New York Books: Jay McInerney vs. Christopher Bollen

 

 

Interview Editor-at-Large Christopher Bollen can add a new line to his impressive résumé, and scratch one big hurdle off his to-do list and get on with the rest of his life: as of today, he has officially published his first novel. With Lightning People (Soft Skull), Bollen writes a fantastic account of becoming an adult in New York the first decade of the 21st century. That means love, marriage, distress, conspiracy theories, and self-destruction—all of which made Jay McInerney, the official author of Manhattan boom-and-doom, the natural person to ask him about writing his first book.
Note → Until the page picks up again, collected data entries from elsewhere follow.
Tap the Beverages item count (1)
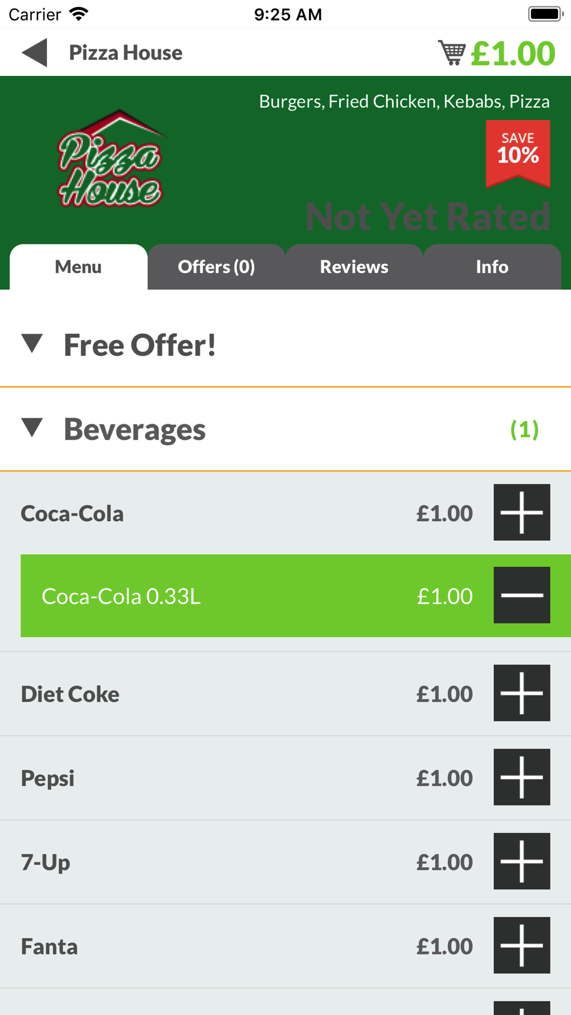 point(524,429)
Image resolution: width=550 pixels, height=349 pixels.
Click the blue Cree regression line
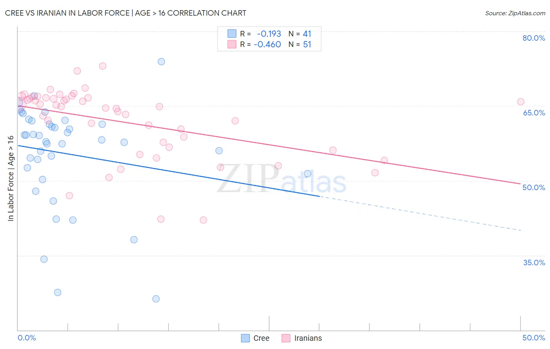click(169, 171)
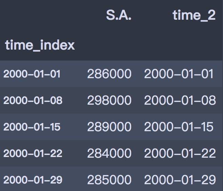Click the time_index index label
Screen dimensions: 223x191
[x=40, y=45]

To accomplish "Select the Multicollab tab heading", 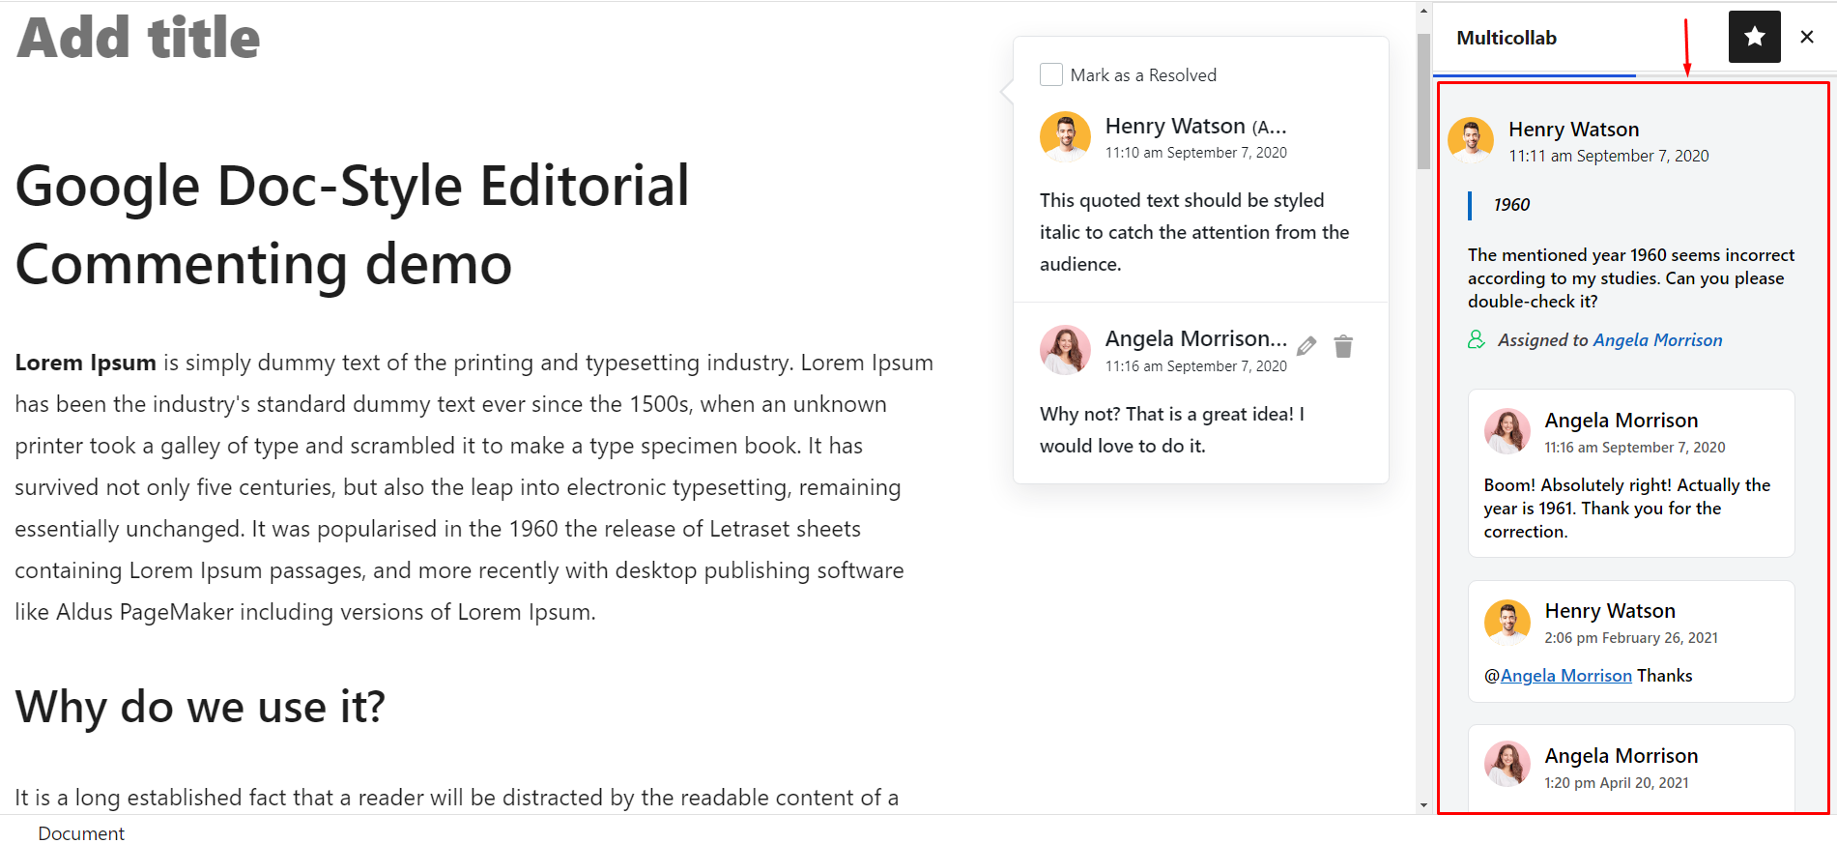I will [1507, 38].
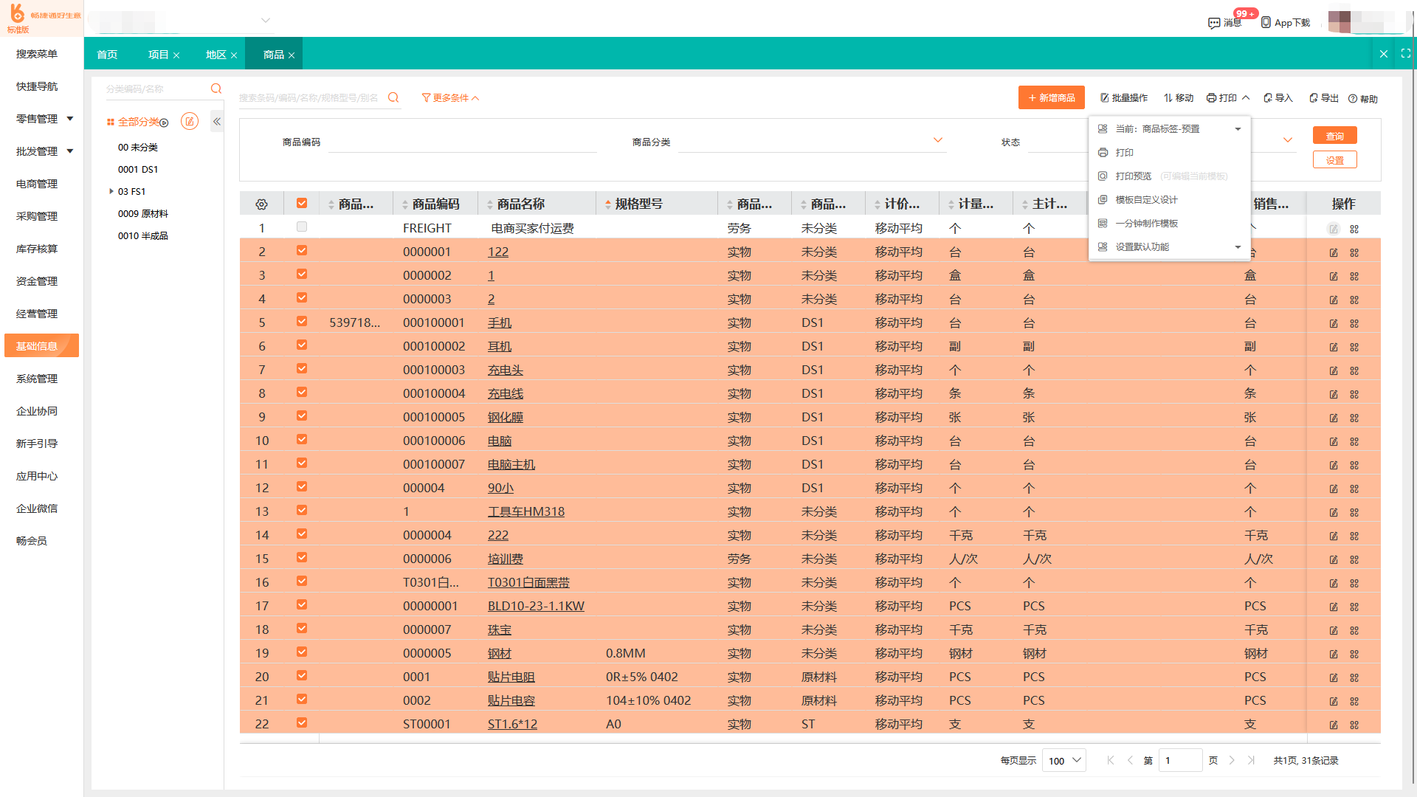Expand 03 FS1 category tree item
Viewport: 1417px width, 797px height.
(x=111, y=190)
The conversation quickly steered toward that infamous category, “New York novels,” with Bollen citing McInerney’s Bright Lights, Big City as an influence. “I read that when I was 15, in my bedroom, and loved it. But maybe I’m wrong. Maybe there aren’t that many great city books,” says Bollen. To which McInerney muses: “It’s funny. There aren’t as many as you’d think.”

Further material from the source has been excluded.